EXERCISE — Only one stretch of the data below is wanted: the lines from the one with "Instruction: Click the" through the one with "Click the green", repeated exactly.

--- RECORDS SUPPLIED Enclosed Below ---

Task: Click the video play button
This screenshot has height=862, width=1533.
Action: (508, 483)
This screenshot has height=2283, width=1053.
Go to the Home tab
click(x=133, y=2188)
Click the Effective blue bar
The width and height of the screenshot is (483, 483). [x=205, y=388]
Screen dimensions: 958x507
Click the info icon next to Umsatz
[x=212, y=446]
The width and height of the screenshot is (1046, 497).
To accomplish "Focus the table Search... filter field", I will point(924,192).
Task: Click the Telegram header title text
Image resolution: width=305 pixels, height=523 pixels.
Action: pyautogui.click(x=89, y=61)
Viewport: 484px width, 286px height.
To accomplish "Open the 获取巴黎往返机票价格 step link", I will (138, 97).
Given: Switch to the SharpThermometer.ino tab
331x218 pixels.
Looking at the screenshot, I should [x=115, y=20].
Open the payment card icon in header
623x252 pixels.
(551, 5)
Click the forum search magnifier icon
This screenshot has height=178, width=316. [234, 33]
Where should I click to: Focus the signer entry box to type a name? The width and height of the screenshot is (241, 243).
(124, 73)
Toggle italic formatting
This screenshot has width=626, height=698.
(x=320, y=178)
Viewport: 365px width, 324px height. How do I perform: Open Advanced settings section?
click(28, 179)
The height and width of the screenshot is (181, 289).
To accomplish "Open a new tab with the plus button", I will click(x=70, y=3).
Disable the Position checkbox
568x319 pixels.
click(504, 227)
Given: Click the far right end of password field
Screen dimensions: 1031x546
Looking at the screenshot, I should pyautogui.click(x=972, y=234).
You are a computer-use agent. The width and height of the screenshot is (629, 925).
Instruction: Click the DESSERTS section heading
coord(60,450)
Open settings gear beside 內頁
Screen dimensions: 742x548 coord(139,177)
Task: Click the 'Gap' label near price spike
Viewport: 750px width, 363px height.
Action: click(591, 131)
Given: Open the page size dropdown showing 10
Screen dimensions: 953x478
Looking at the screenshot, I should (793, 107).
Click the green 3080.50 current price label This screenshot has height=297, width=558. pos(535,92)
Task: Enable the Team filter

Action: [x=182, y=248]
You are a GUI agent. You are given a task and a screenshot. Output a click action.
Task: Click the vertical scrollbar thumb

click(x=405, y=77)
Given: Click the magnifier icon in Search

--- End of Enclosed RECORDS SUPPLIED ---

SOLUTION FOR THIS PROBLEM —
Instruction: Click the DESSERTS section heading
coord(60,450)
Open settings gear beside 內頁
Screen dimensions: 742x548 coord(139,177)
Task: Click the 'Gap' label near price spike
Viewport: 750px width, 363px height.
Action: click(591, 131)
Given: Open the page size dropdown showing 10
Screen dimensions: 953x478
Looking at the screenshot, I should (793, 107).
Click the green 3080.50 current price label This screenshot has height=297, width=558. pos(535,92)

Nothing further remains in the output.